:: Records excerpted from a collection ::
----

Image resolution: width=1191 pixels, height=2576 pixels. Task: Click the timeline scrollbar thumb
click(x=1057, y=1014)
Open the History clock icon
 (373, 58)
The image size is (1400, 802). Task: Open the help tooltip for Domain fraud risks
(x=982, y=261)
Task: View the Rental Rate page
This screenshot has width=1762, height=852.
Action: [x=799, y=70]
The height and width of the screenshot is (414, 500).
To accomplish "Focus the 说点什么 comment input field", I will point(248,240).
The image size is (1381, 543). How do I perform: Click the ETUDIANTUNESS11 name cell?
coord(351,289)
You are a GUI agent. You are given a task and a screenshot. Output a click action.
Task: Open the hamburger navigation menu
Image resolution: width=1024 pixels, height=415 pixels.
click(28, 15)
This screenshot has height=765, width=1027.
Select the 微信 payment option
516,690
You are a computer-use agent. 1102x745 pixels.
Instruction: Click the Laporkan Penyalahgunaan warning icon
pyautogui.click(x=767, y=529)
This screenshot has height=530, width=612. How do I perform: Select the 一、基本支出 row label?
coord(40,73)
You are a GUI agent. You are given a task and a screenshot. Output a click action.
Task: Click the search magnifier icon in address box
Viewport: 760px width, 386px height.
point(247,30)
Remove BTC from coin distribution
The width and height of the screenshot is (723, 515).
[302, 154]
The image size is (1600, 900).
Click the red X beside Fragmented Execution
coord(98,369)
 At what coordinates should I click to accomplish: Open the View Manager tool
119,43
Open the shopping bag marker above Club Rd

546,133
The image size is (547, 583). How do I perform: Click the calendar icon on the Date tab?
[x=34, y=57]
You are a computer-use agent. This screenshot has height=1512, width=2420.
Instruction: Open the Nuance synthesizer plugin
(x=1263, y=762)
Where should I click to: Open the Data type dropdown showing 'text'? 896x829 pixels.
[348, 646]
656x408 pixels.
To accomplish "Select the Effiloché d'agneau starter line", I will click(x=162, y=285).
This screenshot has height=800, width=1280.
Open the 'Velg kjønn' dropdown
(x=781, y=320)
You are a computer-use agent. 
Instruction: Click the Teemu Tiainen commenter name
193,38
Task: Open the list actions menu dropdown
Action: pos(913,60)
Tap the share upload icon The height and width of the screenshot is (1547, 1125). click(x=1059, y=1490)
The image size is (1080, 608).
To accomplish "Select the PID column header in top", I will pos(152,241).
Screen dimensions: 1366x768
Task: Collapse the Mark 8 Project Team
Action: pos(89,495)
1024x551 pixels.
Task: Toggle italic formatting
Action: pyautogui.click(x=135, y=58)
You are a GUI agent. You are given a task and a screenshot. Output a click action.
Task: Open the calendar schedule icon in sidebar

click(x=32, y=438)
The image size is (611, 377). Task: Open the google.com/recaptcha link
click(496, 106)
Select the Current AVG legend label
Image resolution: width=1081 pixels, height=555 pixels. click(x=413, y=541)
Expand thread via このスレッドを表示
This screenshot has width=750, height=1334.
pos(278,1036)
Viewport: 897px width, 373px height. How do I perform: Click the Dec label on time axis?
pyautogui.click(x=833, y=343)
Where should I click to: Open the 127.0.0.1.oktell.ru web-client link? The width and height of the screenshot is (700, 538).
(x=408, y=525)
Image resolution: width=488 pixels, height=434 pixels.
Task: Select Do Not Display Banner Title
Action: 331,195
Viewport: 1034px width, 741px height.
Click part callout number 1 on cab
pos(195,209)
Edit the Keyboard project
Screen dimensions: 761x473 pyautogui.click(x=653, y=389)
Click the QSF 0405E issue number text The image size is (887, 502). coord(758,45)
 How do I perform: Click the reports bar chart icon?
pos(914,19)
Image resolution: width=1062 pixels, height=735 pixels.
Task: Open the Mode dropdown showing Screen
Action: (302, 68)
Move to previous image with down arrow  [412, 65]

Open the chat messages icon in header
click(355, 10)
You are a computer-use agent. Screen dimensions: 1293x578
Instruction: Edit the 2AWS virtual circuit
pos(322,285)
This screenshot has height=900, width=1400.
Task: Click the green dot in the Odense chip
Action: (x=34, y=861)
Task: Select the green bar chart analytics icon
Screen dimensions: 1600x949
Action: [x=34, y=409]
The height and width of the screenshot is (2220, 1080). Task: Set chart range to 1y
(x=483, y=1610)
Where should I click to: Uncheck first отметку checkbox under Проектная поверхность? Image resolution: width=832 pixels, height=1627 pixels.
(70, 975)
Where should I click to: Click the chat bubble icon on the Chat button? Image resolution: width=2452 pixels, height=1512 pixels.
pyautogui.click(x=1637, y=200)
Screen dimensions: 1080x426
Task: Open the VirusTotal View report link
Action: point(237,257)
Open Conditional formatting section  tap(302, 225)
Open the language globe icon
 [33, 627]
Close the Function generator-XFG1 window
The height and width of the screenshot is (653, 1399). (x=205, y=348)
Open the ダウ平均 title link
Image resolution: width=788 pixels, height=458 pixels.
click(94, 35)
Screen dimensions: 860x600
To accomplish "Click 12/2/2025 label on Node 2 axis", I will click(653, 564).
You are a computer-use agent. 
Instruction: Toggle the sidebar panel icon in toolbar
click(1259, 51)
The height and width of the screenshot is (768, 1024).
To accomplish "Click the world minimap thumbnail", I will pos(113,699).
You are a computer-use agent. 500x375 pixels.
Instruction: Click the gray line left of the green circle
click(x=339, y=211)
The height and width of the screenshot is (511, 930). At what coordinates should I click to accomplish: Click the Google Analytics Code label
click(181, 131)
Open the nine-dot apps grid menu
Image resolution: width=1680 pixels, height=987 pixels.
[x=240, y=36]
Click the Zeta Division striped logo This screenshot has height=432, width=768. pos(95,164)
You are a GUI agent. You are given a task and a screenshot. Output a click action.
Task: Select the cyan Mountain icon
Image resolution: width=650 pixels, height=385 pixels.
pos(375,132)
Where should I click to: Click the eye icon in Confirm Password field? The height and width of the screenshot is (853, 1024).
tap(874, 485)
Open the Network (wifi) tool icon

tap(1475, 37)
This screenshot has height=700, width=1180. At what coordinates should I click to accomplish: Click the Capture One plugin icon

----

:: Work instruction ::
Print out all of the data above word for word.

:: Your solution ::
Image resolution: width=1191 pixels, height=2576 pixels. Task: Click the timeline scrollbar thumb
click(x=1057, y=1014)
Open the History clock icon
 (373, 58)
The image size is (1400, 802). Task: Open the help tooltip for Domain fraud risks
(x=982, y=261)
Task: View the Rental Rate page
This screenshot has width=1762, height=852.
Action: [x=799, y=70]
The height and width of the screenshot is (414, 500).
To accomplish "Focus the 说点什么 comment input field", I will point(248,240).
The image size is (1381, 543). How do I perform: Click the ETUDIANTUNESS11 name cell?
coord(351,289)
You are a GUI agent. You are given a task and a screenshot. Output a click action.
Task: Open the hamburger navigation menu
Image resolution: width=1024 pixels, height=415 pixels.
click(28, 15)
This screenshot has height=765, width=1027.
Select the 微信 payment option
516,690
You are a computer-use agent. 1102x745 pixels.
Instruction: Click the Laporkan Penyalahgunaan warning icon
pyautogui.click(x=767, y=529)
This screenshot has height=530, width=612. How do I perform: Select the 一、基本支出 row label?
coord(40,73)
You are a GUI agent. You are given a task and a screenshot. Output a click action.
Task: Click the search magnifier icon in address box
Viewport: 760px width, 386px height.
point(247,30)
Remove BTC from coin distribution
The width and height of the screenshot is (723, 515).
[302, 154]
The image size is (1600, 900).
Click the red X beside Fragmented Execution
coord(98,369)
 At what coordinates should I click to accomplish: Open the View Manager tool
119,43
Open the shopping bag marker above Club Rd

546,133
The image size is (547, 583). How do I perform: Click the calendar icon on the Date tab?
[x=34, y=57]
You are a computer-use agent. This screenshot has height=1512, width=2420.
Instruction: Open the Nuance synthesizer plugin
(x=1263, y=762)
Where should I click to: Open the Data type dropdown showing 'text'? 896x829 pixels.
[348, 646]
656x408 pixels.
To accomplish "Select the Effiloché d'agneau starter line", I will click(x=162, y=285).
This screenshot has height=800, width=1280.
Open the 'Velg kjønn' dropdown
(x=781, y=320)
You are a computer-use agent. 
Instruction: Click the Teemu Tiainen commenter name
193,38
Task: Open the list actions menu dropdown
Action: pos(913,60)
Tap the share upload icon The height and width of the screenshot is (1547, 1125). click(x=1059, y=1490)
The image size is (1080, 608).
To accomplish "Select the PID column header in top", I will pos(152,241).
Screen dimensions: 1366x768
Task: Collapse the Mark 8 Project Team
Action: pos(89,495)
1024x551 pixels.
Task: Toggle italic formatting
Action: pyautogui.click(x=135, y=58)
You are a GUI agent. You are given a task and a screenshot. Output a click action.
Task: Open the calendar schedule icon in sidebar

click(x=32, y=438)
The image size is (611, 377). Task: Open the google.com/recaptcha link
click(496, 106)
Select the Current AVG legend label
Image resolution: width=1081 pixels, height=555 pixels. click(x=413, y=541)
Expand thread via このスレッドを表示
This screenshot has width=750, height=1334.
pos(278,1036)
Viewport: 897px width, 373px height. How do I perform: Click the Dec label on time axis?
pyautogui.click(x=833, y=343)
Where should I click to: Open the 127.0.0.1.oktell.ru web-client link? The width and height of the screenshot is (700, 538).
(x=408, y=525)
Image resolution: width=488 pixels, height=434 pixels.
Task: Select Do Not Display Banner Title
Action: 331,195
Viewport: 1034px width, 741px height.
Click part callout number 1 on cab
pos(195,209)
Edit the Keyboard project
Screen dimensions: 761x473 pyautogui.click(x=653, y=389)
Click the QSF 0405E issue number text The image size is (887, 502). coord(758,45)
 How do I perform: Click the reports bar chart icon?
pos(914,19)
Image resolution: width=1062 pixels, height=735 pixels.
Task: Open the Mode dropdown showing Screen
Action: (302, 68)
Move to previous image with down arrow  [412, 65]

Open the chat messages icon in header
click(355, 10)
You are a computer-use agent. Screen dimensions: 1293x578
Instruction: Edit the 2AWS virtual circuit
pos(322,285)
This screenshot has height=900, width=1400.
Task: Click the green dot in the Odense chip
Action: (x=34, y=861)
Task: Select the green bar chart analytics icon
Screen dimensions: 1600x949
Action: [x=34, y=409]
The height and width of the screenshot is (2220, 1080). Task: Set chart range to 1y
(x=483, y=1610)
Where should I click to: Uncheck first отметку checkbox under Проектная поверхность? Image resolution: width=832 pixels, height=1627 pixels.
(70, 975)
Where should I click to: Click the chat bubble icon on the Chat button? Image resolution: width=2452 pixels, height=1512 pixels.
pyautogui.click(x=1637, y=200)
Screen dimensions: 1080x426
Task: Open the VirusTotal View report link
Action: point(237,257)
Open Conditional formatting section  tap(302, 225)
Open the language globe icon
 [33, 627]
Close the Function generator-XFG1 window
The height and width of the screenshot is (653, 1399). (x=205, y=348)
Open the ダウ平均 title link
Image resolution: width=788 pixels, height=458 pixels.
click(94, 35)
Screen dimensions: 860x600
To accomplish "Click 12/2/2025 label on Node 2 axis", I will click(653, 564).
You are a computer-use agent. 
Instruction: Toggle the sidebar panel icon in toolbar
click(1259, 51)
The height and width of the screenshot is (768, 1024).
To accomplish "Click the world minimap thumbnail", I will pos(113,699).
You are a computer-use agent. 500x375 pixels.
Instruction: Click the gray line left of the green circle
click(x=339, y=211)
The height and width of the screenshot is (511, 930). At what coordinates should I click to accomplish: Click the Google Analytics Code label
click(181, 131)
Open the nine-dot apps grid menu
Image resolution: width=1680 pixels, height=987 pixels.
[x=240, y=36]
Click the Zeta Division striped logo This screenshot has height=432, width=768. pos(95,164)
You are a GUI agent. You are given a task and a screenshot. Output a click action.
Task: Select the cyan Mountain icon
Image resolution: width=650 pixels, height=385 pixels.
pos(375,132)
Where should I click to: Click the eye icon in Confirm Password field? The height and width of the screenshot is (853, 1024).
tap(874, 485)
Open the Network (wifi) tool icon

tap(1475, 37)
This screenshot has height=700, width=1180. At what coordinates should I click to accomplish: Click the Capture One plugin icon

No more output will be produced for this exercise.